Continuing the parable …
Dragon markets were an exciting new fad in Lumpaland – any Oopma could bet valued cocoa beans on dragon locations, lifespans, and victim counts, and on how these might change with anti-dragon policies. At first, instituters and amateurs both tended to dismiss markets that disagreed with favored estimates. But as dragon markets accumulated an impressive track record, Oopmas slowly became more reluctant to disagree. Dragon policy became better informed, more dragons were dispatched, and eventually some funds were even diverted from the institute to subsidize dragon markets.
Yet while some instituters and amateurs came to specialize in dragon market trading, most continued with previous activities. Most amateurs found it too tedious to specialize on particular dragons to the degree required to win bets – witty widely-read amateurs were invited to more parties. And most instituters found that winning in the markets just did not impress to the same degree – most audiences preferred eloquence, gadgets, and math as signals of personal impressiveness.
Prediction markets have great potential to improve info in science and business, but they’ll only go as far as demand for such info. To the extent we really care more about affiliating with impressive folks, we’ll prefer activities and institutions that better achieve this end.

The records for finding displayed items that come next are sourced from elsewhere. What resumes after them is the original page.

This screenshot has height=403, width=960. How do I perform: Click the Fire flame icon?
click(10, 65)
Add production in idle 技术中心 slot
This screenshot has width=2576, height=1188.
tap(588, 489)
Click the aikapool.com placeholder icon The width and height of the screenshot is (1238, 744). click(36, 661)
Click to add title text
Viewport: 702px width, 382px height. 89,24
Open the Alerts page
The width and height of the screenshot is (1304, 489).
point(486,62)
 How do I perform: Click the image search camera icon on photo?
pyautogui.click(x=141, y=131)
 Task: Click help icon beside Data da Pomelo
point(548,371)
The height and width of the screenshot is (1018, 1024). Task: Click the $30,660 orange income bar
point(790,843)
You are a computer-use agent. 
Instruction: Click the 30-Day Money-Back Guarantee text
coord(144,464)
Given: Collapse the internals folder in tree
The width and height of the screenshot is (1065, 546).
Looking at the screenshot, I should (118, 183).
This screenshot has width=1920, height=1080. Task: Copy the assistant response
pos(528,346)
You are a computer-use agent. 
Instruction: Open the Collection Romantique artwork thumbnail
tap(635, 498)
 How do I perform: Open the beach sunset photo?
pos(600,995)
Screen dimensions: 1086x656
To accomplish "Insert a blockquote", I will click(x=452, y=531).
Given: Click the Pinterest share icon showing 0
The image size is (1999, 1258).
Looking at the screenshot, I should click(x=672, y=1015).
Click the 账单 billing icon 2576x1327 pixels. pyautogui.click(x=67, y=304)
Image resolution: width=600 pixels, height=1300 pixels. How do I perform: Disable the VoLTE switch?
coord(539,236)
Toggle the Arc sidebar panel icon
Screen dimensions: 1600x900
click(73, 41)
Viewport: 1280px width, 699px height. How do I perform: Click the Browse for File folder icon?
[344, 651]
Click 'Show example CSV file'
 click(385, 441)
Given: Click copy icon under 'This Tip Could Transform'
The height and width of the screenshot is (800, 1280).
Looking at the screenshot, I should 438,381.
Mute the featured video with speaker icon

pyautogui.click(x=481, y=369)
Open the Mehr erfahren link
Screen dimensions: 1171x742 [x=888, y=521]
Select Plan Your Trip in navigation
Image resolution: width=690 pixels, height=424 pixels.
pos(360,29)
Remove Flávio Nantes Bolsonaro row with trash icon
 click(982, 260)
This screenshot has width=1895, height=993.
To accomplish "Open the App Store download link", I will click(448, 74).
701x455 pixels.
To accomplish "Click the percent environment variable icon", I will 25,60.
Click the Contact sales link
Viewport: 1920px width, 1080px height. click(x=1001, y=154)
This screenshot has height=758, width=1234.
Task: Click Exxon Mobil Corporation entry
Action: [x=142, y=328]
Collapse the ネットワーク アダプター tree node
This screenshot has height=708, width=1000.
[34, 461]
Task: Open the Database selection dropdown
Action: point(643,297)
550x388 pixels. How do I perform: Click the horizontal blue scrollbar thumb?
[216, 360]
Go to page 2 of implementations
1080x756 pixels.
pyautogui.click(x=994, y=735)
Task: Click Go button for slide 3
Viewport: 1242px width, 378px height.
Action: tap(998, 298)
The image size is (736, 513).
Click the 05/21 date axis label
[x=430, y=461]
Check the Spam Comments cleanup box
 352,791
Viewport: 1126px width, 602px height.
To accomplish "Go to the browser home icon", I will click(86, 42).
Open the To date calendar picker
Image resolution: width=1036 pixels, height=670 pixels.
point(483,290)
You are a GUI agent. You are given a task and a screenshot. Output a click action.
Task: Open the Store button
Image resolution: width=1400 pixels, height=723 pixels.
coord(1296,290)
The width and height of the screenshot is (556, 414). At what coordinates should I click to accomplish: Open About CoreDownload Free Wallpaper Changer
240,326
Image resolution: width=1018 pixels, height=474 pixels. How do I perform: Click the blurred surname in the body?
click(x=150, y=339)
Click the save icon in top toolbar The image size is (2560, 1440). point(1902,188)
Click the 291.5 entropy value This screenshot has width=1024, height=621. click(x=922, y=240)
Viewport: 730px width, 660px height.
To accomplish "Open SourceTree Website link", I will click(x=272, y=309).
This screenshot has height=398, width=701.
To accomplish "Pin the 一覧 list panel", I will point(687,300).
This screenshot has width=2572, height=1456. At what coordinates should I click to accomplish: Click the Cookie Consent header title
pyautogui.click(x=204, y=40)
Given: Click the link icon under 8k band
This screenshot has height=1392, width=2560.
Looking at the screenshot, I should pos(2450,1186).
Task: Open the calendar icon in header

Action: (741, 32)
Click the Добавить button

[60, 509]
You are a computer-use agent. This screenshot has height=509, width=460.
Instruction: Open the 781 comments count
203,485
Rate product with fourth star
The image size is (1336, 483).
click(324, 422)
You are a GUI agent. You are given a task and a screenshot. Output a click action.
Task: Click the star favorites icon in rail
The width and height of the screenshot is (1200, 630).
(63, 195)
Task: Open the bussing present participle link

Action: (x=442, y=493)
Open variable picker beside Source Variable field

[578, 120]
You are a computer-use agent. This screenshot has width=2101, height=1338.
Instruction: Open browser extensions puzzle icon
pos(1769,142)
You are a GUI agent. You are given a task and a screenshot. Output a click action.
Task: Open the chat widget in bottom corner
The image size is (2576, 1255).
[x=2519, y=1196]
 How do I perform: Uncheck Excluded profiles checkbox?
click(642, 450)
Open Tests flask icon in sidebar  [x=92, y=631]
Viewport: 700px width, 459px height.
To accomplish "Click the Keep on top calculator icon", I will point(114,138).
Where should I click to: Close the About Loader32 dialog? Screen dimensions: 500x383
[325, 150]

I was thinking of something like the Gene Sweepstakes where scientists bet on the number of genes in the human genome. The mean was 61,710; the minimum was 27,462. (See also the FX betting.) But the actual number turned out to be about 21,000, lower than the minimum. Here, it seemed that the betting market merely confirmed the same consensus which one might have acquired among scientists through other means, and was not particularly close to the eventual result. The question is whether Idea Futures markets will succeed in discovering cases where the "official" scientific (as opposed to media, as in my example) consensus misrepresents the actual views of working scientists.
Hopefully, news media and viewers like to pretend they care about accuracy, but if in fact they don't care very much relative to other ends, then prediction market popularity will depend on how well they acheive those other ends.
Hal, yes, there are many cases where markets appear to lead media consensus. Would be nice to get clearer data on this though.